Леонидзе воззрился на тянувшегося перед ним на­чальника охраны, и тот доложил, как все произошло. В караульное помещение поступил сигнал тревоги – на пульте замигала лампа. Лампа мигает в случае, если «со­ответствующий объект пересекает зону действия фото­элементов». Другими словами, еще до того, как Силин проник в склад, сигнализация уже среагировала. Обрыв же провода включил аварийный звуковой сигнал.
Томин собрался было для наглядности проверить эту механику при Силине, но тут начальник замялся, забуб­нил про соблюдение осторожности, и Леонидзе сделал знак конвоирам отвести Силина в сторонку.
– Данный провод, который обслуживает четвертую зону, то есть задний забор, пока отключен. Ввиду недав­него повреждения, – секретно признался начальник.
– Не починили?
– Сцепили для блезиру. Согласно инструкции провод должен быть цельный по всей длине. Без соединений.
– За чем же остановка?
– Обслуживающий нас монтер болен.
– А почему не вызвать другого?
– Получится допуск постороннего лица. А согласно инструкции…
– Интересно, – протянул Леонидзе, щуря жгучие глаза.
Они с Томиным переглянулись и обнаружили, что испытывают одно и то же, на первый взгляд вздорное, подозрение: Силина завалили собственные дружки и на­водчики, завалили нарочно.
Обосновывать справедливость догадки Леонидзе пре­доставил Томину и не дергал его, дождался, пока сам пришел и поведал печальную розыскную балладу.
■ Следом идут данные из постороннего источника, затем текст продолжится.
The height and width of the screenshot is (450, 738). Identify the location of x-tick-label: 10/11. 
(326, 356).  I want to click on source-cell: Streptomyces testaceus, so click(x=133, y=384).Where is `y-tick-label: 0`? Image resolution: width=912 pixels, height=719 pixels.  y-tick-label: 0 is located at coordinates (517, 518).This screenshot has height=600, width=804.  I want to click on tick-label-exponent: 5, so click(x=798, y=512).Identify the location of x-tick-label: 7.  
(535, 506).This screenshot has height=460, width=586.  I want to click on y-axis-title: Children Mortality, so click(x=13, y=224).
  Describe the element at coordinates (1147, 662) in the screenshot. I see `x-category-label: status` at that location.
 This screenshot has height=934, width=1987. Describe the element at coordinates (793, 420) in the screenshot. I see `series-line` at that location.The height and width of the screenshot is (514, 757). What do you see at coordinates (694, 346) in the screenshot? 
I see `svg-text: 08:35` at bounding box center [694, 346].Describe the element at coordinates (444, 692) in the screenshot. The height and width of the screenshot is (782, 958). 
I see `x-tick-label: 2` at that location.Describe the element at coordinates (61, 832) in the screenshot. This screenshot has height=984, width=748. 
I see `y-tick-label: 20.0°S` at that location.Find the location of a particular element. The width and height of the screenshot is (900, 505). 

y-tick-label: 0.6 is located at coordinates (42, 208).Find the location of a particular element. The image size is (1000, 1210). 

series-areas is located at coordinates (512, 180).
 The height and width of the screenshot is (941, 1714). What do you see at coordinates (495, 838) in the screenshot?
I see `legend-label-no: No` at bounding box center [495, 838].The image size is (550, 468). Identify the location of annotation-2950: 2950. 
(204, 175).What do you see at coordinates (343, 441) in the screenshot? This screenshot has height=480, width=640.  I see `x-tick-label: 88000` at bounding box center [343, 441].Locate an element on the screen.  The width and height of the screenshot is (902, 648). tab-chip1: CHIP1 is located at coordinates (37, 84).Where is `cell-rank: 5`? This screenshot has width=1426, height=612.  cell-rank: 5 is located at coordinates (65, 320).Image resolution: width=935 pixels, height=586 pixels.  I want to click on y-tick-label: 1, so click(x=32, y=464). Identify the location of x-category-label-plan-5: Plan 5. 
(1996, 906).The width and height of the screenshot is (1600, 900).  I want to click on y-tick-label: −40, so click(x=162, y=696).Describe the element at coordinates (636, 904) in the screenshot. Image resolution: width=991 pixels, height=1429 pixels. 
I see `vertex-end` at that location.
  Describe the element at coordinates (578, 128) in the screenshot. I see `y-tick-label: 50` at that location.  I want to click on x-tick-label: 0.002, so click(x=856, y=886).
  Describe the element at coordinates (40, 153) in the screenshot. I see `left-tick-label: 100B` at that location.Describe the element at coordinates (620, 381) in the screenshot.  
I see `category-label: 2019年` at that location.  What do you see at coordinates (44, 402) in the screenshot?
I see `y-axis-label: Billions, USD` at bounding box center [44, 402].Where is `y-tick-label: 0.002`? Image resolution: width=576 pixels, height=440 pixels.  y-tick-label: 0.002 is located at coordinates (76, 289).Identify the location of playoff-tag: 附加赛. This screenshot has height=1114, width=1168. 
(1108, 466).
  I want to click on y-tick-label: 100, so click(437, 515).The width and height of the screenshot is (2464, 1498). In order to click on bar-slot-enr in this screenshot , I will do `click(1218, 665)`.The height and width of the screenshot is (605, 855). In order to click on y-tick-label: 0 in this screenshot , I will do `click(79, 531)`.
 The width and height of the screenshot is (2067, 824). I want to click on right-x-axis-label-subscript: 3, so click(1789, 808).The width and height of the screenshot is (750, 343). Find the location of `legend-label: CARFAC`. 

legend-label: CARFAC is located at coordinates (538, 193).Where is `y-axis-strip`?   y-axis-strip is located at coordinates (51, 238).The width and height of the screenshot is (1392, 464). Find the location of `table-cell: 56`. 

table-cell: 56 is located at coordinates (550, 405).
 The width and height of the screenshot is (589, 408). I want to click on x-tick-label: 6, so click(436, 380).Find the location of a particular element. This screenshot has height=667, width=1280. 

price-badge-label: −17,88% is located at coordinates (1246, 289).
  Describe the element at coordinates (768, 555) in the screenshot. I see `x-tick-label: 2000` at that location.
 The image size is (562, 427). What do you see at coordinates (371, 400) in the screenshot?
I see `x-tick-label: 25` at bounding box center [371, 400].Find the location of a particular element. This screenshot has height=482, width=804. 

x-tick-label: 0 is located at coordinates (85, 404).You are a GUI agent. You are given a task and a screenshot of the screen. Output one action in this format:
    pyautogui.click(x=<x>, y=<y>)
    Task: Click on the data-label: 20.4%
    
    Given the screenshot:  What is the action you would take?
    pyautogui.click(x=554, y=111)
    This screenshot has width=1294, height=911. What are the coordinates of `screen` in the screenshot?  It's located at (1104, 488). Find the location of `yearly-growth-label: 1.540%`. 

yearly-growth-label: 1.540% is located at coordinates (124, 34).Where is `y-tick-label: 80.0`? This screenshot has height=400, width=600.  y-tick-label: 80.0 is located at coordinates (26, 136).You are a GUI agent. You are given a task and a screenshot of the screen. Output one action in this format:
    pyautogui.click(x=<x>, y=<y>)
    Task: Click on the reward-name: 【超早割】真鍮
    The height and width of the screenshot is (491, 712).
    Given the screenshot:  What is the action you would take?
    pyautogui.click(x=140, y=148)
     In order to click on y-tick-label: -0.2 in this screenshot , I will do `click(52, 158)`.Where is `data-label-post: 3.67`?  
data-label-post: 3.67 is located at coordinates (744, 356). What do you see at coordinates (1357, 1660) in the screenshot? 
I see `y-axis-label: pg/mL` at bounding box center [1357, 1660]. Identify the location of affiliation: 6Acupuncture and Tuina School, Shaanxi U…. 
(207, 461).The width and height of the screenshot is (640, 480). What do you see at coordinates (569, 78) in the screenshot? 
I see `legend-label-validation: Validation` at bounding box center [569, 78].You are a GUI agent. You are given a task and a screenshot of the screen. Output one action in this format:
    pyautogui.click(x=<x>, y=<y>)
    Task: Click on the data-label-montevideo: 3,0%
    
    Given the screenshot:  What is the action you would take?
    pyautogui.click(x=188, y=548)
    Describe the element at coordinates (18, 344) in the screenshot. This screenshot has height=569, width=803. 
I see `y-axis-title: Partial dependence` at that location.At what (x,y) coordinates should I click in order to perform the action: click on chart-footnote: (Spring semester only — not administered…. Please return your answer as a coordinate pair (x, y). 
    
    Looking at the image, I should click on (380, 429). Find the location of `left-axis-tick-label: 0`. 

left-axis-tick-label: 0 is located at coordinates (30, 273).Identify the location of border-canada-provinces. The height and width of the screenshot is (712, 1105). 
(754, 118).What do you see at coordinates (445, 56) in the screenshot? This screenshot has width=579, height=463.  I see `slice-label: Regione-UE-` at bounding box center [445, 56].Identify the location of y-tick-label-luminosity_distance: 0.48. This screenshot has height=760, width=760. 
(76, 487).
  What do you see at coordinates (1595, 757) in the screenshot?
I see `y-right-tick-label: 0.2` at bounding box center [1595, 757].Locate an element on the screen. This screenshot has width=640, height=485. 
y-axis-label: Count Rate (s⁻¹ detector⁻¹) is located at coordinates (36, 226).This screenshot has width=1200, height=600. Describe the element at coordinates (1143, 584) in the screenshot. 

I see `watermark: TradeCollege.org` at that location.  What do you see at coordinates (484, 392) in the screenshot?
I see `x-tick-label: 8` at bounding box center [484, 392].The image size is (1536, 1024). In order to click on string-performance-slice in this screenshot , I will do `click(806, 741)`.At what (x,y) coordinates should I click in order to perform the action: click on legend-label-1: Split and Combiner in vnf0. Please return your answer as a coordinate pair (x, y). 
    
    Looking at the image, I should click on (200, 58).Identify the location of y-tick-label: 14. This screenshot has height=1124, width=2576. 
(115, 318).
Как зачастил в пивной зал на Преображенке; как нащупал среди завсегдатаев нужную группу, втерся в доверие, усердно упражняясь в блатном жаргоне и когда надо пуская в ход кулаки, чтоб уважали; как его совсем, казалось, приняли и почти позвали на дело: пошоферить под началом Химика, но вдруг неведомо почему отшат­нулись и куда-то исчезли. Все сорвалось, и кошке под хвост все труды!
Леонидзе поцокал языком и, в свою очередь, пре­поднес две новости, показавшие, что он все-таки не сидел сложа руки. Первая: на склад привезли партию отборных соболей для пушного аукциона. Вторая: мон­тер избит неизвестными, отлеживается в больнице. Сразу прояснилось, что к чему и какая роль отводилась дураку Силину, – ведь задний забор так и отключен после его подвига.
– Когда вам предлагали пошоферить?
– Завтра, к ночи поближе.
Тут уж и Леонидзе загорелся. Вместе отправились в засаду.
Встреча получилась эффектная. Их вошло двое – че­рез боковую дверь. В кепках, на лица натянуты капроно­вые чулки. Нашли запломбированный контейнер, алчно отодрали замок… и даже не успели потрогать желанных соболей.